Local Boys bring a fresh idea to Kitsap Peninsula

Trevor Jones and Ray Paul Schumsky inspect Local Boys’ apple bin. - Jeff Rhodes/Staff Photo
Trevor Jones and Ray Paul Schumsky inspect Local Boys’ apple bin.
— image credit: Jeff Rhodes/Staff Photo

Their website boasts of the staples of any fruit stand -- produce, salsa, jams, syrups, honey.

But inside Local Boys’ 14006 Purdy Drive location, there are treasures to be unearthed.

There’s the Orange Creamsicle, a melon they carry exclusively.

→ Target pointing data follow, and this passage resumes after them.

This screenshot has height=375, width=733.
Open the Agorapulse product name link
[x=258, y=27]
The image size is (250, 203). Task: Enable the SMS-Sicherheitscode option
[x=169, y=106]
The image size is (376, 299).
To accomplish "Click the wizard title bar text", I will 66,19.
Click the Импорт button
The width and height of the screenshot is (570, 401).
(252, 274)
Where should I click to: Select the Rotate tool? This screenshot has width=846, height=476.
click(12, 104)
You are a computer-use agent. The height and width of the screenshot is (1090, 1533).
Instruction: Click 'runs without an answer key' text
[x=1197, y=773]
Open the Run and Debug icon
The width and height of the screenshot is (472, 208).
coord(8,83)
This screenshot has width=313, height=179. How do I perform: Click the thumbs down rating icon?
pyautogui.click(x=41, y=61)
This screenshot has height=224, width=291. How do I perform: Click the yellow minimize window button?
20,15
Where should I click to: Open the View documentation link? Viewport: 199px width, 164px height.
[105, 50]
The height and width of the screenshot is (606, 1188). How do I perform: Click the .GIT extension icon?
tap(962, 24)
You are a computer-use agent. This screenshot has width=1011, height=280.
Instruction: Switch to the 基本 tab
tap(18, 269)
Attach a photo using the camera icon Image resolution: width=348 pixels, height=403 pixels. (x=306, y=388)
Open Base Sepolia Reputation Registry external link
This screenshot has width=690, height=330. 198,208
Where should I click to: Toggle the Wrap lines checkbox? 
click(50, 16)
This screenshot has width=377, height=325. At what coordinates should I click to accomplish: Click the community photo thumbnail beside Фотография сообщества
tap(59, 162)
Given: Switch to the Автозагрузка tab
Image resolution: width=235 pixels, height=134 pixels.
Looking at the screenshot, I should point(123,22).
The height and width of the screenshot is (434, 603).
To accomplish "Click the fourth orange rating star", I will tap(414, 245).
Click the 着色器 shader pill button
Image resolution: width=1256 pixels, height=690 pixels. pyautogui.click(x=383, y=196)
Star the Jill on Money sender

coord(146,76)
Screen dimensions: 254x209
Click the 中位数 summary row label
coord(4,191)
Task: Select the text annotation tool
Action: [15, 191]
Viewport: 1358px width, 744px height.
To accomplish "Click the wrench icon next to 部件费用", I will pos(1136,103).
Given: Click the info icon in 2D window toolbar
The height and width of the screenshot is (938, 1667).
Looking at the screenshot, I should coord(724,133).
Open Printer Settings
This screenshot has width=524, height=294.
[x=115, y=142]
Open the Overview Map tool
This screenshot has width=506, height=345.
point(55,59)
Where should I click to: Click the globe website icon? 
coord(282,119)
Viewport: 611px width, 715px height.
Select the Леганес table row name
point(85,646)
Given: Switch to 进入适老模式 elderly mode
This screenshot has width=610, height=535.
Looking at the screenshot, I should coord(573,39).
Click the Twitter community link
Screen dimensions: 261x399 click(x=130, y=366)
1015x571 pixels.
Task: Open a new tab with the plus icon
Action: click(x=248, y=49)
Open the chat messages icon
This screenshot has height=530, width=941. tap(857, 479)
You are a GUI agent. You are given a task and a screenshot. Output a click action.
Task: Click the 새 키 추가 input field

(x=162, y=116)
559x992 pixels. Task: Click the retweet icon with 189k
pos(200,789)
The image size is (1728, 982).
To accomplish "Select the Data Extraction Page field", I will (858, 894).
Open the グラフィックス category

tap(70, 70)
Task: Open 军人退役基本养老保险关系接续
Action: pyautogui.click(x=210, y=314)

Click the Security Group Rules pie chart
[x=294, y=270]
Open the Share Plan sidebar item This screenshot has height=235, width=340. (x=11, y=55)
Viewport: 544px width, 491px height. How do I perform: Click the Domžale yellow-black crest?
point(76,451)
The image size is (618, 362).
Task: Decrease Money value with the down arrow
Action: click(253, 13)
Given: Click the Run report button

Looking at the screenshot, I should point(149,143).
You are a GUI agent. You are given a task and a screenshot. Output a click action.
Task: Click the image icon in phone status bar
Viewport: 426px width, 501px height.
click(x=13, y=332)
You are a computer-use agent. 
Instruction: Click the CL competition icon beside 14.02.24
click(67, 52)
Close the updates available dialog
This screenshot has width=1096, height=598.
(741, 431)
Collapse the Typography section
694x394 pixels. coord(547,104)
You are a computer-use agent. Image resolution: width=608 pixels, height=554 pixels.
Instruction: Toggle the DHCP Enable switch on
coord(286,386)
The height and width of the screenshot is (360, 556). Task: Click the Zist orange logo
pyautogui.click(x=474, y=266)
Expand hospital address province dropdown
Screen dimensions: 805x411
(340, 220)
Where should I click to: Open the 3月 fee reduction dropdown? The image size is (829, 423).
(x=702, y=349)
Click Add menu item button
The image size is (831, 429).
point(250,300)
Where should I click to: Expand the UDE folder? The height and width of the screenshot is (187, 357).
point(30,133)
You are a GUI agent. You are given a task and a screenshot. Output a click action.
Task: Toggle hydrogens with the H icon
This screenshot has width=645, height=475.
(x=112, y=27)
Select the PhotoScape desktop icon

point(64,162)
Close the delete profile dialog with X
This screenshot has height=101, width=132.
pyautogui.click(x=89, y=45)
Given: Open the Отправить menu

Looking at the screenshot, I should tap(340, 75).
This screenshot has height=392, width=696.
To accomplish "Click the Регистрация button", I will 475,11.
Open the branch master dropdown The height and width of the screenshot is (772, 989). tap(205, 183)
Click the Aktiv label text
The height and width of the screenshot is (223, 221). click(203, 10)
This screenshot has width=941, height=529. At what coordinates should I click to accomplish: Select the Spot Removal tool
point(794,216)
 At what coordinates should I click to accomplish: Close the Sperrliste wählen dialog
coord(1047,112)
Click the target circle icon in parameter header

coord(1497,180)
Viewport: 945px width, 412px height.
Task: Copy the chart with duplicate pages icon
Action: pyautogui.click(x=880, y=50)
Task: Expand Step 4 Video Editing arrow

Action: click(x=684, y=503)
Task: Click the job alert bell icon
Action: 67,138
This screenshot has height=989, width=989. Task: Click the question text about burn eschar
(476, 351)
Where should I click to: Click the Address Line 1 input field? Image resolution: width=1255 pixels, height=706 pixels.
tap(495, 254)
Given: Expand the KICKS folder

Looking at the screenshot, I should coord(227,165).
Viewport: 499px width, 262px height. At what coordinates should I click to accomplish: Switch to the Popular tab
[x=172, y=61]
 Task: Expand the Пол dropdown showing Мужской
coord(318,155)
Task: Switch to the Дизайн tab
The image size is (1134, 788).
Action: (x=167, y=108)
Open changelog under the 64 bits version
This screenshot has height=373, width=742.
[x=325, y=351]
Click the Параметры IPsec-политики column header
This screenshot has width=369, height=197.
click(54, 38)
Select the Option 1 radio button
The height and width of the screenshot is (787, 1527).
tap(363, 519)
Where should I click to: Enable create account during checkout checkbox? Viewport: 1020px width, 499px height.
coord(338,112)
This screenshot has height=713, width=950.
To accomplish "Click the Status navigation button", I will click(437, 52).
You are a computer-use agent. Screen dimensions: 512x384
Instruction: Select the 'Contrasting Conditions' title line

Products with names such as Unbelievable Corn and Perfect Peach.

Special cherry varieties.

“All this stuff is grown special for us,” said owner Robert Jones, who once owned the Tacoma Boys on Sixth Avenue in Tacoma, the largest of its kind in the country.

“Local Boys is generated because we’re local,” Jones said. “I’ve lived here all my life.”

Jones built a similar business to Tacoma Boys across the street while he was attending the University of Washington, but after several years sold it and came back to the Kitsap Peninsula. He bought property, but had no intention of going back into the fruit business -- until his son, Trevor, stepped in.

They have operated in Gig Harbor since 2002, and their current location features a couple thousand square feet of goods.

“We have the good, quality fruit we had when we left,” he said. “And people were missing that, too.”

Jones said that his produce comes from farms in Orting, Puyallup, Yakima, Wenatchee, Mount Vernon and over the Purdy Bridge.

“We sell stuff ready to eat,” his son said. “We don’t sell it green like grocery stores or overripe like a lot of fruit stands do.”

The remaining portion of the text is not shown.